Surveying the post-election landscape, Republican Sen. Mitch McConnell, who lost Lexington and Louisville, observed that Kentucky's two largest cities have grown increasingly liberal.

But maybe it's Republicans who have changed more than Lexington and Louisville.

The party of Lincoln, Teddy Roosevelt, Eisenhower and John Sherman Cooper has become the party of Cheney, Rove, Palin and McConnell.

When McConnell made his first Senate run 24 years ago, Republicans had to carry Lexington and Louisville to win statewide.

Now Republicans win because of support in rural and small-town Kentucky, including formerly Democratic strongholds in the east and west.
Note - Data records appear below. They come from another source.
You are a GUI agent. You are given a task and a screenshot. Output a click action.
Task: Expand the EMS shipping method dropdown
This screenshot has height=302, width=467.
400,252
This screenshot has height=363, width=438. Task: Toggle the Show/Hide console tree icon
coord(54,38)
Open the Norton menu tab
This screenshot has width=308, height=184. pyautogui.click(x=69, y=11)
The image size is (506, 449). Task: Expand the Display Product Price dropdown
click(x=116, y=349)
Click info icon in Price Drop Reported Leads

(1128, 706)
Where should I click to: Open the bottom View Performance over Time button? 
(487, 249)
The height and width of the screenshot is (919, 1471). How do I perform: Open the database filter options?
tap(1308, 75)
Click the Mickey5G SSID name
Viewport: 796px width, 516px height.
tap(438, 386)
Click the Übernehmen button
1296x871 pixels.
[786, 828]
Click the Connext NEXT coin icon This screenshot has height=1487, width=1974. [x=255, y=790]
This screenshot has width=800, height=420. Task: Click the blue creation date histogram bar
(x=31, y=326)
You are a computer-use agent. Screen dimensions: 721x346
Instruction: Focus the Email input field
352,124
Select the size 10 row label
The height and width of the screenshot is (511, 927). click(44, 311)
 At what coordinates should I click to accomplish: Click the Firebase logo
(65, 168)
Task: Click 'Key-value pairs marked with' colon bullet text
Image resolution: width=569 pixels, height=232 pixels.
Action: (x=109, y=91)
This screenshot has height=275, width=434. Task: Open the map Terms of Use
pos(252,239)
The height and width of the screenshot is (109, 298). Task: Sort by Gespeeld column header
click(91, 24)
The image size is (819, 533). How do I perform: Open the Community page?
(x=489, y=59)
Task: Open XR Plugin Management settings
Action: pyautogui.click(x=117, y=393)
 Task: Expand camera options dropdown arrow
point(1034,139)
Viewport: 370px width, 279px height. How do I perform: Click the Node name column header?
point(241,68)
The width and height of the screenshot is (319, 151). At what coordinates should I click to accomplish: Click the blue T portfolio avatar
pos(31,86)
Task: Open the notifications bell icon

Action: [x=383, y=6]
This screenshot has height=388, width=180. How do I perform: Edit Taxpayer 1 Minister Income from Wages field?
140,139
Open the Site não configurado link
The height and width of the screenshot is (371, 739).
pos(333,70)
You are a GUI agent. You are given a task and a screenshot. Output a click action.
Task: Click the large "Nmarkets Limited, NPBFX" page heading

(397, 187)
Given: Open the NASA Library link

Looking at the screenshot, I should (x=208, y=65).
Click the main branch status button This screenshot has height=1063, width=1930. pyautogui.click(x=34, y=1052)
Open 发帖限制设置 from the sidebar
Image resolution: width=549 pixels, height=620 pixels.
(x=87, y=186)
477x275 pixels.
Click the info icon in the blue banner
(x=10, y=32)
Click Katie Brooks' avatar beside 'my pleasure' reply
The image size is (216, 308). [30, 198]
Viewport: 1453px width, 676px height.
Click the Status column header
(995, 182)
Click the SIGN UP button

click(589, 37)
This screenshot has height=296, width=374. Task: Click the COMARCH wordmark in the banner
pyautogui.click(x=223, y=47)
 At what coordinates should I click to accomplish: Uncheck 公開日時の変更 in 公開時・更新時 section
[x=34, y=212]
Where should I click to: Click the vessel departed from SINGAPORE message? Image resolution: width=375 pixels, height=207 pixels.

The Republican ticket of John McCain and Sarah Palin thumped the winning Democratic team of Barack Obama and Joe Biden, putting Kentucky well outside the national mainstream. But, looking deeper, reporters Ryan Alessi and Linda J. Johnson found that in the 10 most populous Kentucky counties, Obama outperformed John Kerry, the Democratic nominee in 2004.

Urban and suburban areas, the places with the most educated voters and most diverse populations and economies, were more likely to vote Democratic this year, even in solidly Republican Northern Kentucky.

There may be no typical election, but this one was especially unusual — the first black presidential candidate topped the Democratic ticket, dissatisfaction with the current Republican administration reached historic highs and McConnell's challenger, Democrat Bruce Lunsford, was weighed down by insurmountable baggage. So it's risky to draw too many conclusions.

Still, Republicans have to worry about the future of a party whose base is narrowing to white rural voters.

And Kentuckians have to worry about the future of a state whose voters are so opposed to change.